El día rompe el horizonte con un tímido rayo de luz que evapora sin prisas las gotas que el rocío depositó sobre las piedras del Valle. Le hubiera despertado el insistente trinar de los pájaros si no fuera porque hace horas que yace despierto sobre la verde hierba que alfombra el suelo. El molino le espera, y el día es largo.
Aburrido de vigilar el imperturbable girar de la solera le da igual el viento; si soplará o no; o si la ventura querrá que se lleve en volandas el mortero. Solo le importa reseguir con las yemas de los dedos su herida y ver si aún sangra para enfundarse la improvisada armadura de hojalata y esperarla con todo dispuesto; la última batalla se cobró dos arañazos traiconeros.
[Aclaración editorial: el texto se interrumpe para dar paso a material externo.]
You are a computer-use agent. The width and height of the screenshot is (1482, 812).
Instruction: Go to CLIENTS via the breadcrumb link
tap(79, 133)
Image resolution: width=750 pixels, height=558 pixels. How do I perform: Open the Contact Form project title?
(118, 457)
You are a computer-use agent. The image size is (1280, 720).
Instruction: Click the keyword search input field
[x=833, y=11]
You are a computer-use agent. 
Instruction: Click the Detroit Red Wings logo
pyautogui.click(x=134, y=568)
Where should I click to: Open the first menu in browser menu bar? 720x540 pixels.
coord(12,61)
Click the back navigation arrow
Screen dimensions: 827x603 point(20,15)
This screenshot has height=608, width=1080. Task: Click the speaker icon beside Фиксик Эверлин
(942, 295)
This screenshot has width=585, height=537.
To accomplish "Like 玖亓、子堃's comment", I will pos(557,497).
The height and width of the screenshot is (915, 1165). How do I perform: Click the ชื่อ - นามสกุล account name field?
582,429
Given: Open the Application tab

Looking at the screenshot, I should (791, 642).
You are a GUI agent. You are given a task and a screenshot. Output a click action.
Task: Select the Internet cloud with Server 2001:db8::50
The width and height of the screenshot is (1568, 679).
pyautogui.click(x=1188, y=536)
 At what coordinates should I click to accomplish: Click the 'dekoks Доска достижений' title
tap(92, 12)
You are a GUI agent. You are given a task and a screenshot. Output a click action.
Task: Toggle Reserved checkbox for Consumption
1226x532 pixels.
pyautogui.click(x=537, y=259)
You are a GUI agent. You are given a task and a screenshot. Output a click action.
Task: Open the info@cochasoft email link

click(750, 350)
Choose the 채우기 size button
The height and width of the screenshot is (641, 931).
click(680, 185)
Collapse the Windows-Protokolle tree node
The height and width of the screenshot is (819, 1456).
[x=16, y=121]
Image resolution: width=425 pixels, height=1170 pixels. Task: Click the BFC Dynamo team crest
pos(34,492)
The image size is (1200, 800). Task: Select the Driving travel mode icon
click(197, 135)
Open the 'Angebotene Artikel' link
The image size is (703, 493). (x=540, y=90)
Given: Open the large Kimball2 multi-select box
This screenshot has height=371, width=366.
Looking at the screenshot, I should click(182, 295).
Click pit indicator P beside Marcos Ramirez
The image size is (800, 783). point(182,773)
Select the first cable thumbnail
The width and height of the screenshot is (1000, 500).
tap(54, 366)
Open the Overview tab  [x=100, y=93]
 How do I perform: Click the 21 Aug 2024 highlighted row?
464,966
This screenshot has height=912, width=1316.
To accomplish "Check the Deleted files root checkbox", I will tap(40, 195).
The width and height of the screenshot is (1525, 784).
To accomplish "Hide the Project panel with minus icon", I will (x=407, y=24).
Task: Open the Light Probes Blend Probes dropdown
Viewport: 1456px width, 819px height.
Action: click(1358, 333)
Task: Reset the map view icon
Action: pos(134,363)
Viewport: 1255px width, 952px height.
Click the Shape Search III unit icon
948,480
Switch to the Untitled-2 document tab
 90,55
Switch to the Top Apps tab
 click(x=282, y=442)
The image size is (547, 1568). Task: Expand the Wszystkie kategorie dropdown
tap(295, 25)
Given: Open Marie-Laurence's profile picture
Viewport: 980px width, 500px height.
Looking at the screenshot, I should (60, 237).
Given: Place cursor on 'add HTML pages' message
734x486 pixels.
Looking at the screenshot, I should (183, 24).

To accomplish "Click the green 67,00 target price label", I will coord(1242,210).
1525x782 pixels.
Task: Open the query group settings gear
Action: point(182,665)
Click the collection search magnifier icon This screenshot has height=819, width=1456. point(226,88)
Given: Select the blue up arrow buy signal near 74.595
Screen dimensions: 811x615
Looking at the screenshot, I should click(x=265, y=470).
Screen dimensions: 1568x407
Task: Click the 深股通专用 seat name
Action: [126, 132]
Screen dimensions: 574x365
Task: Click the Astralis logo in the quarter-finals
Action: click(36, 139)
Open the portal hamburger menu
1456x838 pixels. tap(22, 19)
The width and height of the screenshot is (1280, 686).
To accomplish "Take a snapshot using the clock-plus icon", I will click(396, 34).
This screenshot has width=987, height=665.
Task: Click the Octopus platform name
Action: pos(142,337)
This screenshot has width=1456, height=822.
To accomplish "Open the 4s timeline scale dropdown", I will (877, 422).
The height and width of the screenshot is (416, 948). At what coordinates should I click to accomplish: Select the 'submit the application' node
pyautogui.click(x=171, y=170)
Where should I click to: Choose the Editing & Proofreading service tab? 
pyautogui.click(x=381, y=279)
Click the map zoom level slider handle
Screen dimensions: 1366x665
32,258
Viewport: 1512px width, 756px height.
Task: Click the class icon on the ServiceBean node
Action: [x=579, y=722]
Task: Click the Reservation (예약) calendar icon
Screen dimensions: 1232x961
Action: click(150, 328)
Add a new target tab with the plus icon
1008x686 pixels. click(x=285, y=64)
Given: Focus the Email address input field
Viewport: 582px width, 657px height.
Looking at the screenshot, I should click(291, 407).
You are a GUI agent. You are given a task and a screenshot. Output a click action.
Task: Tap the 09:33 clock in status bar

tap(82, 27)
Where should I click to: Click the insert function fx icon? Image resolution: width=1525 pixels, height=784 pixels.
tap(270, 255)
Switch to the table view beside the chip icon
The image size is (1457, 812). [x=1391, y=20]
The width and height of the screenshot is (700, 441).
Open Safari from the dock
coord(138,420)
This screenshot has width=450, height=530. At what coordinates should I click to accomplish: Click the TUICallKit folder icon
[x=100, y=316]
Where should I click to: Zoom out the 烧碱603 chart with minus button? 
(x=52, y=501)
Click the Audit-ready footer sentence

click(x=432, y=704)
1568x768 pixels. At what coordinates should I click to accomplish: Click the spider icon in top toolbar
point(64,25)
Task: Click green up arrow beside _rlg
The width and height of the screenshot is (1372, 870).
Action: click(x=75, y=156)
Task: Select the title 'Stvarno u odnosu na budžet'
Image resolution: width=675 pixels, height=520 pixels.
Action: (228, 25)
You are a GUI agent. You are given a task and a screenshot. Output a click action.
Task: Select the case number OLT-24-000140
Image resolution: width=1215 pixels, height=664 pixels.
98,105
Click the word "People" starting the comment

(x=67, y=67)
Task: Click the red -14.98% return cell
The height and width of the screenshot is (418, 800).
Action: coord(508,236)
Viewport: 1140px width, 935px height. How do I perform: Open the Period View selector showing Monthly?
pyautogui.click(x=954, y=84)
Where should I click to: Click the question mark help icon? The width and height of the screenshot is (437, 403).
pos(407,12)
Otea a lo lejos. Recuerda aquella mañana de agosto en que la vio por primera y única vez: ella le dijo que estaba de paso, que veraneaba por Ciudad Real, y que se había parado a leer un rato. Sonrió al mostrarle el libro y le confesó que de vacaciones por aquellas tierras no cabía otra que las aventuras del Ingenioso Hidalgo.
Desde entonces, el mozo cada mañana coge un palo largo y arremete contra el gigante. Solo por si la casualidad obrara que ella apareciese de nuevo; nunca se sabe.